NSA seems to have had rubbish security behind the firewall.
Yet more evidence has emerged that the NSA, which has made much of its apparently god-like power to stroll into anybody's network, read anybody's data, and find any target it wants, is a neophyte when it comes to its own information security.If a report published in the New York Times is correct, all Edward Snowden did to create his library of thousands of classified documents was run wget in recursive mode, and let it grab whatever documents were visible from his machine.
Incredibly, in spite of network security advice that's existed since the 1990s about using firewalls for internal segmentation (rather than merely as perimeter protection), visibility from Snowden – at the time an employee of an external contractor – was enough that something like “wget -O -r” (he could alternatively used curl) delivered to his machine the vast cache of files now being drip-fed to the media.
Quoting a “senior intelligence official” the NYT says “'We do not believe this was an individual sitting at a machine and downloading this much material in sequence,' the official said. The process, he added, was 'quite automated.'”
“Intelligence officials told a House hearing last week that he accessed roughly 1.7 million files,” the NYT notes.

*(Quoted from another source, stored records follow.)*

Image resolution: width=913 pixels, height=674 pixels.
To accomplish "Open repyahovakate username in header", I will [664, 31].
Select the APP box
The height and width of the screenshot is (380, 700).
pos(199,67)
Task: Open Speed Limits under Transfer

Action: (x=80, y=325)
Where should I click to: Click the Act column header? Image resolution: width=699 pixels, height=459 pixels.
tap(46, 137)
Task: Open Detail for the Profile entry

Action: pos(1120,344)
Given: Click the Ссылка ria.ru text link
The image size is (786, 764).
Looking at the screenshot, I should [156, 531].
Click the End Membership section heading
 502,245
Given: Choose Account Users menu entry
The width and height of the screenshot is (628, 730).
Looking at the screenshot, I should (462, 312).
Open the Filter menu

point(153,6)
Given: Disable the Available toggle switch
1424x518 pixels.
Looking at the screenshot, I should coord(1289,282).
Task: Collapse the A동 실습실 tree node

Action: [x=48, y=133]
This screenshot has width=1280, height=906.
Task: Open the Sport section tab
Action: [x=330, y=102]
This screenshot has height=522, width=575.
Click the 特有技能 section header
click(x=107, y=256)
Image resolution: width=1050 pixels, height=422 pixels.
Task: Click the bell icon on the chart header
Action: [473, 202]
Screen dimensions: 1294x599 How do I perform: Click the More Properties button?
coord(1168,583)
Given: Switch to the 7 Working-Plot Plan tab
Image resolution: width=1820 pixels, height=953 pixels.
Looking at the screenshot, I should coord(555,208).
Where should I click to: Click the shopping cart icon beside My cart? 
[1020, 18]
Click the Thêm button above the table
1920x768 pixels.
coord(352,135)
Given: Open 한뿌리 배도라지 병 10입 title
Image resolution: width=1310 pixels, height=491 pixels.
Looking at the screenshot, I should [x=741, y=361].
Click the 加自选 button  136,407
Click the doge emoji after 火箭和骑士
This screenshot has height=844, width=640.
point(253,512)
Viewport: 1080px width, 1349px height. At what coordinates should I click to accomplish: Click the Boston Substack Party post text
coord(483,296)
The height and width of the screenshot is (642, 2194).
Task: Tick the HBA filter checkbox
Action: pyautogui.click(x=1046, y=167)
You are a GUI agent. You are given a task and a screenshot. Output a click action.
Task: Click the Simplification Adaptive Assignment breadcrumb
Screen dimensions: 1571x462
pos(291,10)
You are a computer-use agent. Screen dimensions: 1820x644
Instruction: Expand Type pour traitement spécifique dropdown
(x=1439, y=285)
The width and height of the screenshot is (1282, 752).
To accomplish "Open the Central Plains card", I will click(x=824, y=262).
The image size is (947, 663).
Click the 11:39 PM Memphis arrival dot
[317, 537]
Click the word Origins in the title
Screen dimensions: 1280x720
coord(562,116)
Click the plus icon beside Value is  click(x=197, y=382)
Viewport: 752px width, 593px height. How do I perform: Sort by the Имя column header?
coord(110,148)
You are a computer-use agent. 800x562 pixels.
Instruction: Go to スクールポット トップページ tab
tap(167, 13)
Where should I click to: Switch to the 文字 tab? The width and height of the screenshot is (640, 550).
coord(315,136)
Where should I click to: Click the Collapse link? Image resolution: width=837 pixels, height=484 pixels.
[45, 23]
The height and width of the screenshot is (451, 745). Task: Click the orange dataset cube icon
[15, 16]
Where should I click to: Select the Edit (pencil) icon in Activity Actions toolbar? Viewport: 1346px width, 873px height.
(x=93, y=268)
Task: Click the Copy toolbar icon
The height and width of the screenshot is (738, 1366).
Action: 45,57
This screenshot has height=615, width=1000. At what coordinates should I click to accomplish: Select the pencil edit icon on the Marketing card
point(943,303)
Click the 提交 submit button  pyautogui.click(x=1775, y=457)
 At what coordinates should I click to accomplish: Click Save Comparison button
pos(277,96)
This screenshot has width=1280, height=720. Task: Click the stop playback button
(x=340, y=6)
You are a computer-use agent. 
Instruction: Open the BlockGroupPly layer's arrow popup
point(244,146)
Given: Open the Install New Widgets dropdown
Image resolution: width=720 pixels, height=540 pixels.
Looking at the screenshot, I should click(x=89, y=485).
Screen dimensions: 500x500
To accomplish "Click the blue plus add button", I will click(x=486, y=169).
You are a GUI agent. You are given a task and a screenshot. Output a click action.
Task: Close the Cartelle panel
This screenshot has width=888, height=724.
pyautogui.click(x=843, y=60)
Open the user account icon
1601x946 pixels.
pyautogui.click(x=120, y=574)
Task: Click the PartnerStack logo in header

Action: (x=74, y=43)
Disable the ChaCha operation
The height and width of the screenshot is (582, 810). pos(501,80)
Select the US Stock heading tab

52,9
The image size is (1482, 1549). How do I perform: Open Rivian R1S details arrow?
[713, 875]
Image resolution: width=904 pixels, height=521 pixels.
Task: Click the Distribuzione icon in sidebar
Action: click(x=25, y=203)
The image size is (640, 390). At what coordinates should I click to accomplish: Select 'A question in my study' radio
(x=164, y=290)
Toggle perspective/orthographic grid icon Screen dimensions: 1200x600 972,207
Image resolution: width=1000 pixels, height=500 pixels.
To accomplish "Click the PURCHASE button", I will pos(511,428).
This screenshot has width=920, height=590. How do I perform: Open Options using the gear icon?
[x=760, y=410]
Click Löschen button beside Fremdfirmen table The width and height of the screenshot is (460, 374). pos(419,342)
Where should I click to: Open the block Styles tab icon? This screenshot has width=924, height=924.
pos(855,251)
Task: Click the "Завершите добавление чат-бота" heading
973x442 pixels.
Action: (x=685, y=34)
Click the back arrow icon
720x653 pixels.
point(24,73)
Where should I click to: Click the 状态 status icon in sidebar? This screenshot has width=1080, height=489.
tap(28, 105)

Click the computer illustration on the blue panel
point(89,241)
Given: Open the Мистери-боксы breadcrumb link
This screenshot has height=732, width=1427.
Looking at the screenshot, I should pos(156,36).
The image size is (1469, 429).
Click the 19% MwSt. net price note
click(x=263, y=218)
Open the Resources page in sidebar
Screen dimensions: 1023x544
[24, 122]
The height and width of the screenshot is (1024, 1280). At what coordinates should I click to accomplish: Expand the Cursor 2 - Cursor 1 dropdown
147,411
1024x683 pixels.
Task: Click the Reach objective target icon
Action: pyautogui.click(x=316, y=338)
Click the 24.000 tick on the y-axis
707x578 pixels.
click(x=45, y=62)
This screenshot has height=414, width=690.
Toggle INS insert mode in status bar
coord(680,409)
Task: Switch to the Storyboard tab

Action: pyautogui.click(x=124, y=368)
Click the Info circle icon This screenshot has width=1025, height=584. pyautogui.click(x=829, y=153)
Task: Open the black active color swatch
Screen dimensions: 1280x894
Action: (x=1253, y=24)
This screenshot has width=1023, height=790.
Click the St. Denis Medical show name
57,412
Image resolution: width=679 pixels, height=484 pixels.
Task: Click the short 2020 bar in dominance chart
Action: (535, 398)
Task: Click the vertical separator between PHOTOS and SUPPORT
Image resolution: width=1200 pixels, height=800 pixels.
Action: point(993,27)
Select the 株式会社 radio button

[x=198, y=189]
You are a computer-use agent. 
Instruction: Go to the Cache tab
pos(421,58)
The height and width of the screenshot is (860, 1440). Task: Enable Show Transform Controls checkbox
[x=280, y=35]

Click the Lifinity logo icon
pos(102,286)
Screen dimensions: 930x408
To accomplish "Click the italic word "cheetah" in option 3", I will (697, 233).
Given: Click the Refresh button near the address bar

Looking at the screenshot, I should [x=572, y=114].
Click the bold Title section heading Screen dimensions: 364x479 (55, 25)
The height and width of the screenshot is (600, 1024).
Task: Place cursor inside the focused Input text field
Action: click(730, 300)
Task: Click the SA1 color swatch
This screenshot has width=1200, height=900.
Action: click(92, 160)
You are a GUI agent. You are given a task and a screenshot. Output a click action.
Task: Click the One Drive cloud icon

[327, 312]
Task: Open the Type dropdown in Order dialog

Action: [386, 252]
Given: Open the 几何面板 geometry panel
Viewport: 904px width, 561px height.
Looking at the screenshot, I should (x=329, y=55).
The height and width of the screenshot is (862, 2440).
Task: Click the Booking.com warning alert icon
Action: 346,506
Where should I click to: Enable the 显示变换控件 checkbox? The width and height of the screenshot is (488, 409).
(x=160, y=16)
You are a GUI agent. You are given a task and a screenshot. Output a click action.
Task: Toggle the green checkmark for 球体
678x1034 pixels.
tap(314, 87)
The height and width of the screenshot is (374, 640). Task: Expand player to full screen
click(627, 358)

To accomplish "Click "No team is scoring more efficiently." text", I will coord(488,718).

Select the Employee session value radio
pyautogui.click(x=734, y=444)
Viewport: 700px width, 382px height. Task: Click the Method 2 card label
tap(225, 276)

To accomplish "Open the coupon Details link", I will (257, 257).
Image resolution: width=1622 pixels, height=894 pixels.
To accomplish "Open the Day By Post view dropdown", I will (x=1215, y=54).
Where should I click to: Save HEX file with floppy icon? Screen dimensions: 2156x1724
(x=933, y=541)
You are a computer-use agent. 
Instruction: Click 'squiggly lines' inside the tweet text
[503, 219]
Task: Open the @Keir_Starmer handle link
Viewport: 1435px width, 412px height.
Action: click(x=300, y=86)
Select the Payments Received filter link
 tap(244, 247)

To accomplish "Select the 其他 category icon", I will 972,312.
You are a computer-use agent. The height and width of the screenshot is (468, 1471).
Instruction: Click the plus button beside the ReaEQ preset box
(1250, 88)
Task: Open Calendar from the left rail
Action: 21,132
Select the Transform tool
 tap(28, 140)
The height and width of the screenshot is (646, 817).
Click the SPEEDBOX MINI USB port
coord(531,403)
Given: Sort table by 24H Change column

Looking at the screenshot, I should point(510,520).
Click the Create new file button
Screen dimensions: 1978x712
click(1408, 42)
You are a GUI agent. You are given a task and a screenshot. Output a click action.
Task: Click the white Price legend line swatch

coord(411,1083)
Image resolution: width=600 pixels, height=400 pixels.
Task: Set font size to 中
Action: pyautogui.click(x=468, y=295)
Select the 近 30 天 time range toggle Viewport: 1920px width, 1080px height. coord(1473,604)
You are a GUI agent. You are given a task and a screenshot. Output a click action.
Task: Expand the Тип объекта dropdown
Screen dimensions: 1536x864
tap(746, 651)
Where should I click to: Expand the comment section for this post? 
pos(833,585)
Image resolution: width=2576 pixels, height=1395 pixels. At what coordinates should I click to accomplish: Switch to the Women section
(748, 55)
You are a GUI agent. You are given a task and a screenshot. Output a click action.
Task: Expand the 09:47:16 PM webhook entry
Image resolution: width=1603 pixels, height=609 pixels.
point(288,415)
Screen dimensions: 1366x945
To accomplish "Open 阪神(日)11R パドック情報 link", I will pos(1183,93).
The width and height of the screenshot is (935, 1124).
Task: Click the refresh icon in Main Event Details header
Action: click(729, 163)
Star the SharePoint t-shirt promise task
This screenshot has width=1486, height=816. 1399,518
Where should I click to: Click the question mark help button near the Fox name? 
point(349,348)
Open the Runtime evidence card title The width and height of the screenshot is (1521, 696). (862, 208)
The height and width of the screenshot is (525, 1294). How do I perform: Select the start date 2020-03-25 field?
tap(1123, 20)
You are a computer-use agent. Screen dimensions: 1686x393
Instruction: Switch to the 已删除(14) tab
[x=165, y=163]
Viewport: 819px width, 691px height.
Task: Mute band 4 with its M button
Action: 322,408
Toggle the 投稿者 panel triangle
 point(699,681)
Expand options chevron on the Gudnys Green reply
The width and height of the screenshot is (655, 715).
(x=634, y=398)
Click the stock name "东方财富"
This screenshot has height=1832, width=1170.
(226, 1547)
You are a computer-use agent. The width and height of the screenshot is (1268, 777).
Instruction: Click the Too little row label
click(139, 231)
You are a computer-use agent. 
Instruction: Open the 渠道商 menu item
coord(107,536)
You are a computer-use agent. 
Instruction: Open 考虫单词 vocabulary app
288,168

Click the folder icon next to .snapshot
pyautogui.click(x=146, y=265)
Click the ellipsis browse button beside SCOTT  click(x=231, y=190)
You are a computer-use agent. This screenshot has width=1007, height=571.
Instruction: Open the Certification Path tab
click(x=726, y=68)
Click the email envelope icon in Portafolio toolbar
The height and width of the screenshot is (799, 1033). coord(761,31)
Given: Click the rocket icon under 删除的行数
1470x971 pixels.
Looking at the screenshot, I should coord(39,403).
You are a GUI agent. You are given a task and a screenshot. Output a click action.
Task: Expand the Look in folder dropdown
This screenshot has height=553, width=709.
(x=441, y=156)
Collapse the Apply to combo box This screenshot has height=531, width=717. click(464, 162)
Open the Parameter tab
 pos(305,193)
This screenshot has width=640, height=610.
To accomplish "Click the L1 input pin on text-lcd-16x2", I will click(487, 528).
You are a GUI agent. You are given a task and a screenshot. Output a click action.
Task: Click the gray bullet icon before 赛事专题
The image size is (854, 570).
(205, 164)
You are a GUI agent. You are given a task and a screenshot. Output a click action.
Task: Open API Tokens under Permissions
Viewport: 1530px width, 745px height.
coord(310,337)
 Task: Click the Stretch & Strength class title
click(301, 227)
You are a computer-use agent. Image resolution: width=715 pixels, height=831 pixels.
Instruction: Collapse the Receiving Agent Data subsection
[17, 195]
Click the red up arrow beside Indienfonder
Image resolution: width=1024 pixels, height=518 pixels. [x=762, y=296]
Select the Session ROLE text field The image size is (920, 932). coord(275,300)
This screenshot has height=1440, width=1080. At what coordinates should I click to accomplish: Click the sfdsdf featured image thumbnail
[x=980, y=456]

Even better: it's already known that then-PFC Bradley Manning had also used wget to collect documents.
Snowden also seems to have demonstrated that the NSA's protection against social engineering is also rudimentary, since he was able to explain his actions on such excuses as his role as a network administrator required him to move lots of data around.
Snowden himself remarked, through his lawyers, that “It’s ironic that officials are giving classified information to journalists in an effort to discredit me for giving classified information to journalists. The difference is that I did so to inform the public about the government’s actions, and they’re doing so to misinform the public about mine.”